5. **Write the final partial fraction decomposition:**
Now that I have A, B, C, and D, I just put them back into the setup from step 2:
$\frac{x^{2}}{x^{4}-2 x^{2}-8} = \frac{1/6}{x-2} + \frac{-1/6}{x+2} + \frac{0x+1/3}{x^2+2}$
This simplifies to:
$\frac{x^{2}}{x^{4}-2 x^{2}-8} = \frac{1}{6(x-2)} - \frac{1}{6(x+2)} + \frac{1}{3(x^2+2)}$

6. **Check the result (optional, but a good habit!):**
To check, I can add these three simple fractions back together to see if I get the original big fraction.

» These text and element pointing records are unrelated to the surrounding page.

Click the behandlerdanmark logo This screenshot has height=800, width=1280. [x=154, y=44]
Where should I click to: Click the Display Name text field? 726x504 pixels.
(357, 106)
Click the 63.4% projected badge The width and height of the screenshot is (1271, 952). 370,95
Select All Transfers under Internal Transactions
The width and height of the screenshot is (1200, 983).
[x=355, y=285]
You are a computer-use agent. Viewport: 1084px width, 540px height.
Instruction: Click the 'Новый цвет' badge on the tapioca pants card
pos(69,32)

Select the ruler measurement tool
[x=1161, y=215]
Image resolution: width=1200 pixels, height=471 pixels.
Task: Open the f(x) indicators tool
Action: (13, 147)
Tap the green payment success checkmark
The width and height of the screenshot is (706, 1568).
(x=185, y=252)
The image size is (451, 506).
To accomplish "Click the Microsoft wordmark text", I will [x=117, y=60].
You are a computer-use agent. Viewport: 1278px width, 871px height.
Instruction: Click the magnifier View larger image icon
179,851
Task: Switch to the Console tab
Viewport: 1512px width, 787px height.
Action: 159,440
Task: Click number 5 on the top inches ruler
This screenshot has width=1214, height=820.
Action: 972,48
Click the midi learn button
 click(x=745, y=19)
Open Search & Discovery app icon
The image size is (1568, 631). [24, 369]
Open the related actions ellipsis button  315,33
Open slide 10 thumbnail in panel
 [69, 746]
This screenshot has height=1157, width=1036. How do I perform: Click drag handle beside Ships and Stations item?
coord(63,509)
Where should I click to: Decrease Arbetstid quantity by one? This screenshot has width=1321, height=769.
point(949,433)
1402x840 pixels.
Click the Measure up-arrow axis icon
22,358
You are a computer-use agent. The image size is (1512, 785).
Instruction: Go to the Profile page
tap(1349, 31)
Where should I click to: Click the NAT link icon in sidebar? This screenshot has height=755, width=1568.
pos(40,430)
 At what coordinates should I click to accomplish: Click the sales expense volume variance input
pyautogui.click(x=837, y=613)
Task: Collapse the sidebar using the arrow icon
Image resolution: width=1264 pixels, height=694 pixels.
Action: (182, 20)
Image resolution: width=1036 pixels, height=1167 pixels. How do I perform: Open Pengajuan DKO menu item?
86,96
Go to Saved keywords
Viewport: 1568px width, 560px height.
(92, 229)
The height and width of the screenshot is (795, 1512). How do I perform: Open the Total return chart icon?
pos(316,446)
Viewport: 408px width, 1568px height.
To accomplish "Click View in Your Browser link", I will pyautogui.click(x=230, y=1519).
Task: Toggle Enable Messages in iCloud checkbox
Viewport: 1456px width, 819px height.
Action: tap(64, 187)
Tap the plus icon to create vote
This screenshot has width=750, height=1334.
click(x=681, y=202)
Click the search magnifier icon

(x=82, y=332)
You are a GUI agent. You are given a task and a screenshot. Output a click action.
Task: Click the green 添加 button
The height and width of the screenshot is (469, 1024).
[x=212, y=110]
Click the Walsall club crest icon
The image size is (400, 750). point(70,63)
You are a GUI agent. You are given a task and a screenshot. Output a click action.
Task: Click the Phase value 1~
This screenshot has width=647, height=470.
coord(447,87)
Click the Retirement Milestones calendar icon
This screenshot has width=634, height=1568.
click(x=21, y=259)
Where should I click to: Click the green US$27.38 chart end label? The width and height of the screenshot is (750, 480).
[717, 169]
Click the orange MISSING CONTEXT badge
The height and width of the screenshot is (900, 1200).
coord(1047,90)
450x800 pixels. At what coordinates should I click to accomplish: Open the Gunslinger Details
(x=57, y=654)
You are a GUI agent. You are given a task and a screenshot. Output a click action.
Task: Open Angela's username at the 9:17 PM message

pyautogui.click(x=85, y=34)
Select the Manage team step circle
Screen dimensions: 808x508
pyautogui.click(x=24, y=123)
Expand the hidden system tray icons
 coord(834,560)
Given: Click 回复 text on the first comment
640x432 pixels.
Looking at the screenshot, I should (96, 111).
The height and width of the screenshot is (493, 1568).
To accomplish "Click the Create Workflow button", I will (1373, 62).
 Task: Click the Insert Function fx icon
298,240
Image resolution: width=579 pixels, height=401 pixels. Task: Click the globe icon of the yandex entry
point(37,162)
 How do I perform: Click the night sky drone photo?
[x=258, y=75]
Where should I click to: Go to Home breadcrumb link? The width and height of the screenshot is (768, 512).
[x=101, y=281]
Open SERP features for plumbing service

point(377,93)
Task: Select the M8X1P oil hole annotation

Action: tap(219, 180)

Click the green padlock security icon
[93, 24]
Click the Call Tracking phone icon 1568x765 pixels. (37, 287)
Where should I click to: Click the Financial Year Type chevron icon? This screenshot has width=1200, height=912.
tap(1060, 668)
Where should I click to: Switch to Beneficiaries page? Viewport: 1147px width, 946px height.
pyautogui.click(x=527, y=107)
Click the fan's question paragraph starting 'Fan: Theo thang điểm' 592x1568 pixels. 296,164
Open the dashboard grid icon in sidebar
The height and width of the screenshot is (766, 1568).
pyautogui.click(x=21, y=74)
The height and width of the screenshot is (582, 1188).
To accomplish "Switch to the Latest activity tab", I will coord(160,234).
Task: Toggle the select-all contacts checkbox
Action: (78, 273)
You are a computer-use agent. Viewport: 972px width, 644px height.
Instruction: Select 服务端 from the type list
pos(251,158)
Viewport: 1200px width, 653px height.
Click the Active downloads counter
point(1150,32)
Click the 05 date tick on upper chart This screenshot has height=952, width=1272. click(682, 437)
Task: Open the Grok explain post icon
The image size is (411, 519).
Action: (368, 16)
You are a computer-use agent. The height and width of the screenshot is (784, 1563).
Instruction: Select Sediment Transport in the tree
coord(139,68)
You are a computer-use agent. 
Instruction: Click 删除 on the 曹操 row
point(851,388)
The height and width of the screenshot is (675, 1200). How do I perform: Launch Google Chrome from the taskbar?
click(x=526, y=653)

The common denominator is $6(x-2)(x+2)(x^2+2)$.
$\frac{1}{6(x-2)} - \frac{1}{6(x+2)} + \frac{1}{3(x^2+2)}$
$= \frac{(x+2)(x^2+2)}{6(x-2)(x+2)(x^2+2)} - \frac{(x-2)(x^2+2)}{6(x-2)(x+2)(x^2+2)} + \frac{2(x-2)(x+2)}{6(x-2)(x+2)(x^2+2)}$
Now, combine the top parts:
$[(x+2)(x^2+2)] - [(x-2)(x^2+2)] + [2(x^2-4)]$
$= (x^3+2x^2+2x+4) - (x^3-2x^2+2x-4) + (2x^2-8)$
$= x^3+2x^2+2x+4 - x^3+2x^2-2x+4 + 2x^2-8$
Combine like terms:
$= (x^3-x^3) + (2x^2+2x^2+2x^2) + (2x-2x) + (4+4-8)$
$= 0 + 6x^2 + 0 + 0 = 6x^2$
So, the combined fraction is $\frac{6x^2}{6(x-2)(x+2)(x^2+2)}$.
The 6's cancel out, and the denominator is $x^4-2x^2-8$.
This gives us $\frac{x^2}{x^4-2x^2-8}$, which is the original fraction! Yay, it matches!